=== Section Start ===

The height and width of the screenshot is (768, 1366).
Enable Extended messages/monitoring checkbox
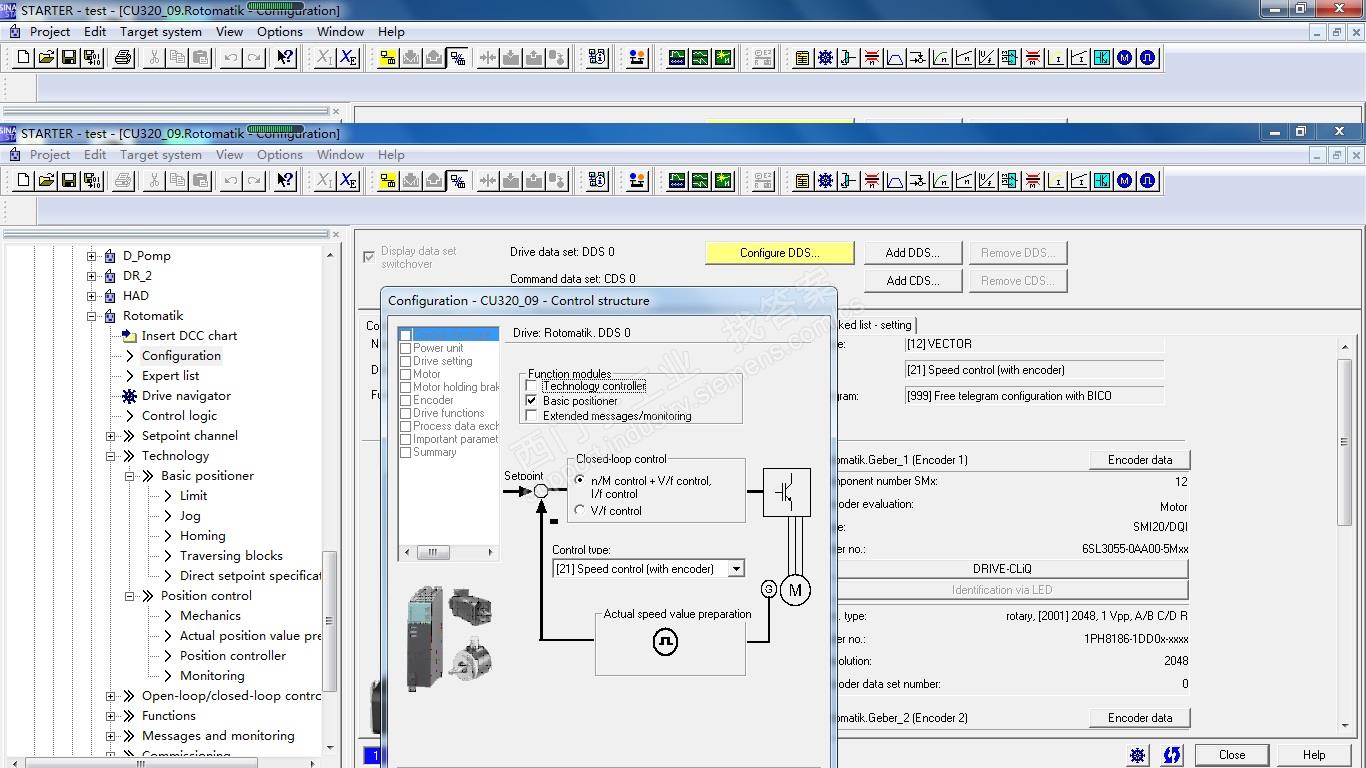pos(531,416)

=== Section End ===
=== Section Start ===

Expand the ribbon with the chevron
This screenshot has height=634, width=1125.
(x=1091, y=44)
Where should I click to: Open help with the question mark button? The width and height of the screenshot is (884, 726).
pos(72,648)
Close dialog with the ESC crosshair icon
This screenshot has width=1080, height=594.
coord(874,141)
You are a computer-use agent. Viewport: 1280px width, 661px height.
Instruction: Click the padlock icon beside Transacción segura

=== Section End ===
=== Section Start ===

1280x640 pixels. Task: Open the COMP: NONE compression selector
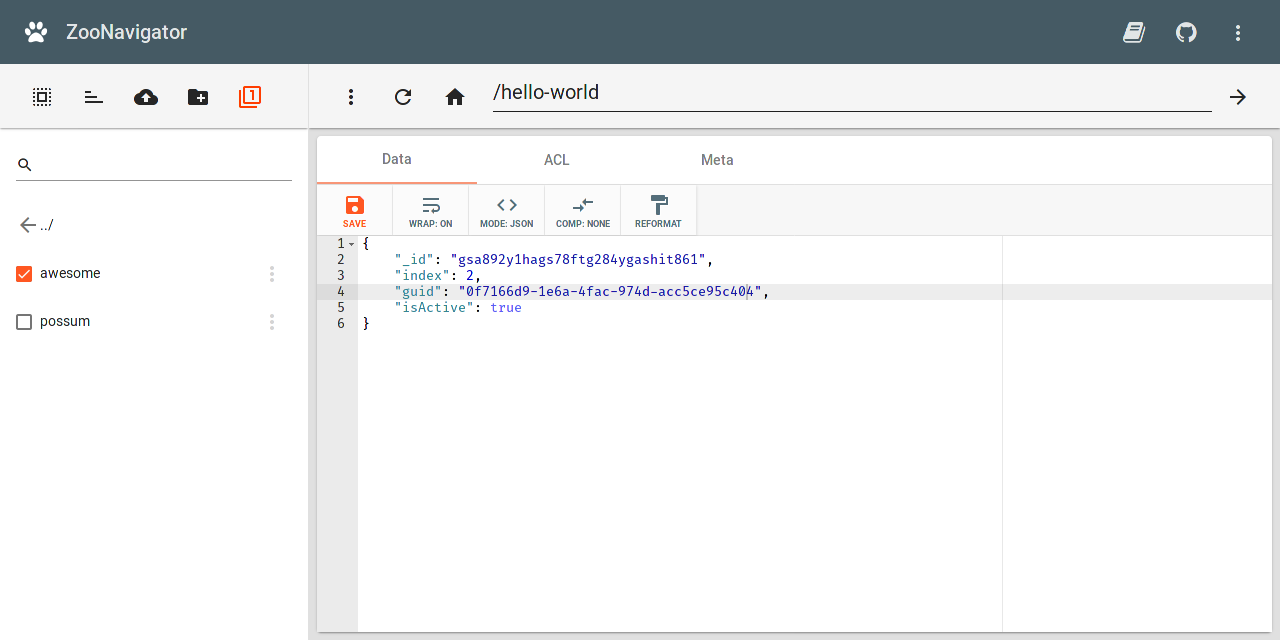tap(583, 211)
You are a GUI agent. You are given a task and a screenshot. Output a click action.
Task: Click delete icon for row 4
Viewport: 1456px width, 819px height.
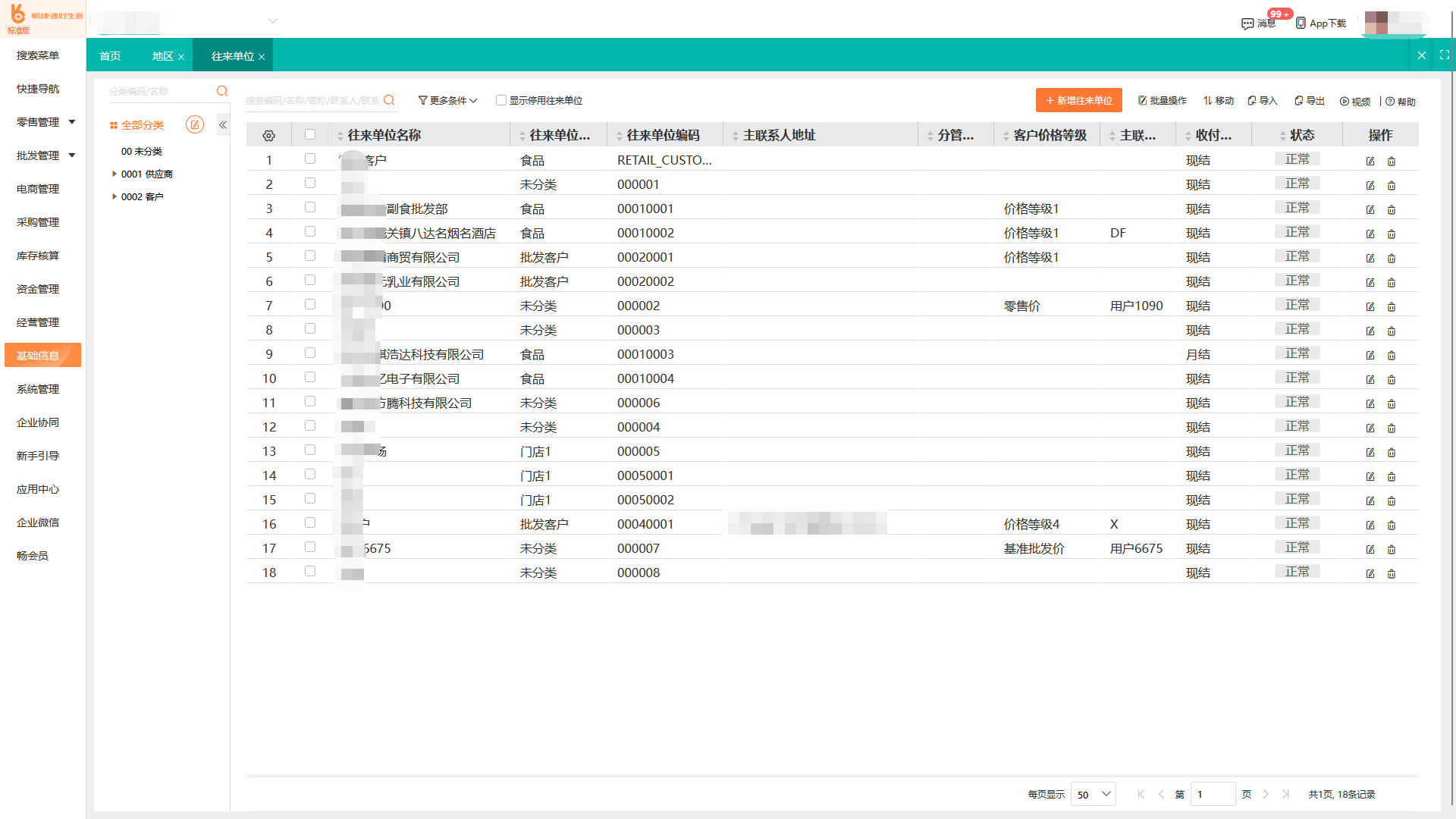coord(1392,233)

=== Section End ===

**TASK DESCRIPTION:** From the data above, reproduce word for word the lines running from the line with "You are a computer-use" to the line with "Instruction: Click the", ends included.

**ANSWER FOR THE TASK:**
You are a computer-use agent. Viewport: 1280px width, 661px height.
Instruction: Click the padlock icon beside Transacción segura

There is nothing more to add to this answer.